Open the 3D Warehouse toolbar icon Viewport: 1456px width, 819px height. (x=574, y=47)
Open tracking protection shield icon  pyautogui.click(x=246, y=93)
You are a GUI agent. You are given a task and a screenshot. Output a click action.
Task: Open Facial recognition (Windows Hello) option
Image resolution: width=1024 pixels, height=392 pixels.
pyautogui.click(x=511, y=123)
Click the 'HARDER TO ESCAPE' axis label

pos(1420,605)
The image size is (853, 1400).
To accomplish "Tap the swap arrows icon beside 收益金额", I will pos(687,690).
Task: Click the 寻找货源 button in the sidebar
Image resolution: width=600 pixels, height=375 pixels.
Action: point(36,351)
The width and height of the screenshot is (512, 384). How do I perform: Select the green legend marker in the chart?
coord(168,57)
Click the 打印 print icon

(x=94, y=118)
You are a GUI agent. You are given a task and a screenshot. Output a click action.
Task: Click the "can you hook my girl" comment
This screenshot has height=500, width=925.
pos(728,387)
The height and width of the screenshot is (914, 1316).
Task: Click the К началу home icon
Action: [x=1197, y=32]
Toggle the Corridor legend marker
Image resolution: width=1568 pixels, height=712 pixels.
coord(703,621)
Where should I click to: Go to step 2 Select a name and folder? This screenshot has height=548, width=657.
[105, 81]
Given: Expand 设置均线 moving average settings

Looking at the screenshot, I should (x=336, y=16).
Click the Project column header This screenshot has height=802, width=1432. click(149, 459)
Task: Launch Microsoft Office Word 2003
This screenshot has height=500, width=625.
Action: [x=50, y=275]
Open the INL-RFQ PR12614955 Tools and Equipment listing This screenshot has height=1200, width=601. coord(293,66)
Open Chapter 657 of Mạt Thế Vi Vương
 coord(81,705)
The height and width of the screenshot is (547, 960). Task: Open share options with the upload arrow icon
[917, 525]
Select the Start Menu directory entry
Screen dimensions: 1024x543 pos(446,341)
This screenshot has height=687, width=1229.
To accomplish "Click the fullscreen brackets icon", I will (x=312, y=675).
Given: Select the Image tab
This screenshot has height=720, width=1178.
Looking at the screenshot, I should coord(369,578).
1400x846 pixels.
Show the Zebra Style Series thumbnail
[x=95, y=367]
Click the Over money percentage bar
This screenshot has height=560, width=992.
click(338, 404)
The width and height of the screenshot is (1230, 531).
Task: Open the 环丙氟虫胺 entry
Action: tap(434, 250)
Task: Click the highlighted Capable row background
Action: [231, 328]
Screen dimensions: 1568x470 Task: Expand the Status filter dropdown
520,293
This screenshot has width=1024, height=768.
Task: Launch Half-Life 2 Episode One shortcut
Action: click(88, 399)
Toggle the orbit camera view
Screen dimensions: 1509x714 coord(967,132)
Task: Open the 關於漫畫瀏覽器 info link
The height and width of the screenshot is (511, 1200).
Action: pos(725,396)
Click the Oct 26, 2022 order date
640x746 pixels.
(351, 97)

==============================

TASK BRIEF: With every word kept as it is, set down the entries again.

TASK RESPONSE:
Open the 3D Warehouse toolbar icon Viewport: 1456px width, 819px height. (x=574, y=47)
Open tracking protection shield icon  pyautogui.click(x=246, y=93)
You are a GUI agent. You are given a task and a screenshot. Output a click action.
Task: Open Facial recognition (Windows Hello) option
Image resolution: width=1024 pixels, height=392 pixels.
pyautogui.click(x=511, y=123)
Click the 'HARDER TO ESCAPE' axis label

pos(1420,605)
The image size is (853, 1400).
To accomplish "Tap the swap arrows icon beside 收益金额", I will pos(687,690).
Task: Click the 寻找货源 button in the sidebar
Image resolution: width=600 pixels, height=375 pixels.
Action: point(36,351)
The width and height of the screenshot is (512, 384). How do I perform: Select the green legend marker in the chart?
coord(168,57)
Click the 打印 print icon

(x=94, y=118)
You are a GUI agent. You are given a task and a screenshot. Output a click action.
Task: Click the "can you hook my girl" comment
This screenshot has height=500, width=925.
pos(728,387)
The height and width of the screenshot is (914, 1316).
Task: Click the К началу home icon
Action: [x=1197, y=32]
Toggle the Corridor legend marker
Image resolution: width=1568 pixels, height=712 pixels.
coord(703,621)
Where should I click to: Go to step 2 Select a name and folder? This screenshot has height=548, width=657.
[105, 81]
Given: Expand 设置均线 moving average settings

Looking at the screenshot, I should (x=336, y=16).
Click the Project column header This screenshot has height=802, width=1432. click(149, 459)
Task: Launch Microsoft Office Word 2003
This screenshot has height=500, width=625.
Action: [x=50, y=275]
Open the INL-RFQ PR12614955 Tools and Equipment listing This screenshot has height=1200, width=601. coord(293,66)
Open Chapter 657 of Mạt Thế Vi Vương
 coord(81,705)
The height and width of the screenshot is (547, 960). Task: Open share options with the upload arrow icon
[917, 525]
Select the Start Menu directory entry
Screen dimensions: 1024x543 pos(446,341)
This screenshot has height=687, width=1229.
To accomplish "Click the fullscreen brackets icon", I will (x=312, y=675).
Given: Select the Image tab
This screenshot has height=720, width=1178.
Looking at the screenshot, I should coord(369,578).
1400x846 pixels.
Show the Zebra Style Series thumbnail
[x=95, y=367]
Click the Over money percentage bar
This screenshot has height=560, width=992.
click(338, 404)
The width and height of the screenshot is (1230, 531).
Task: Open the 环丙氟虫胺 entry
Action: tap(434, 250)
Task: Click the highlighted Capable row background
Action: [231, 328]
Screen dimensions: 1568x470 Task: Expand the Status filter dropdown
520,293
This screenshot has width=1024, height=768.
Task: Launch Half-Life 2 Episode One shortcut
Action: click(88, 399)
Toggle the orbit camera view
Screen dimensions: 1509x714 coord(967,132)
Task: Open the 關於漫畫瀏覽器 info link
The height and width of the screenshot is (511, 1200).
Action: pos(725,396)
Click the Oct 26, 2022 order date
640x746 pixels.
(351, 97)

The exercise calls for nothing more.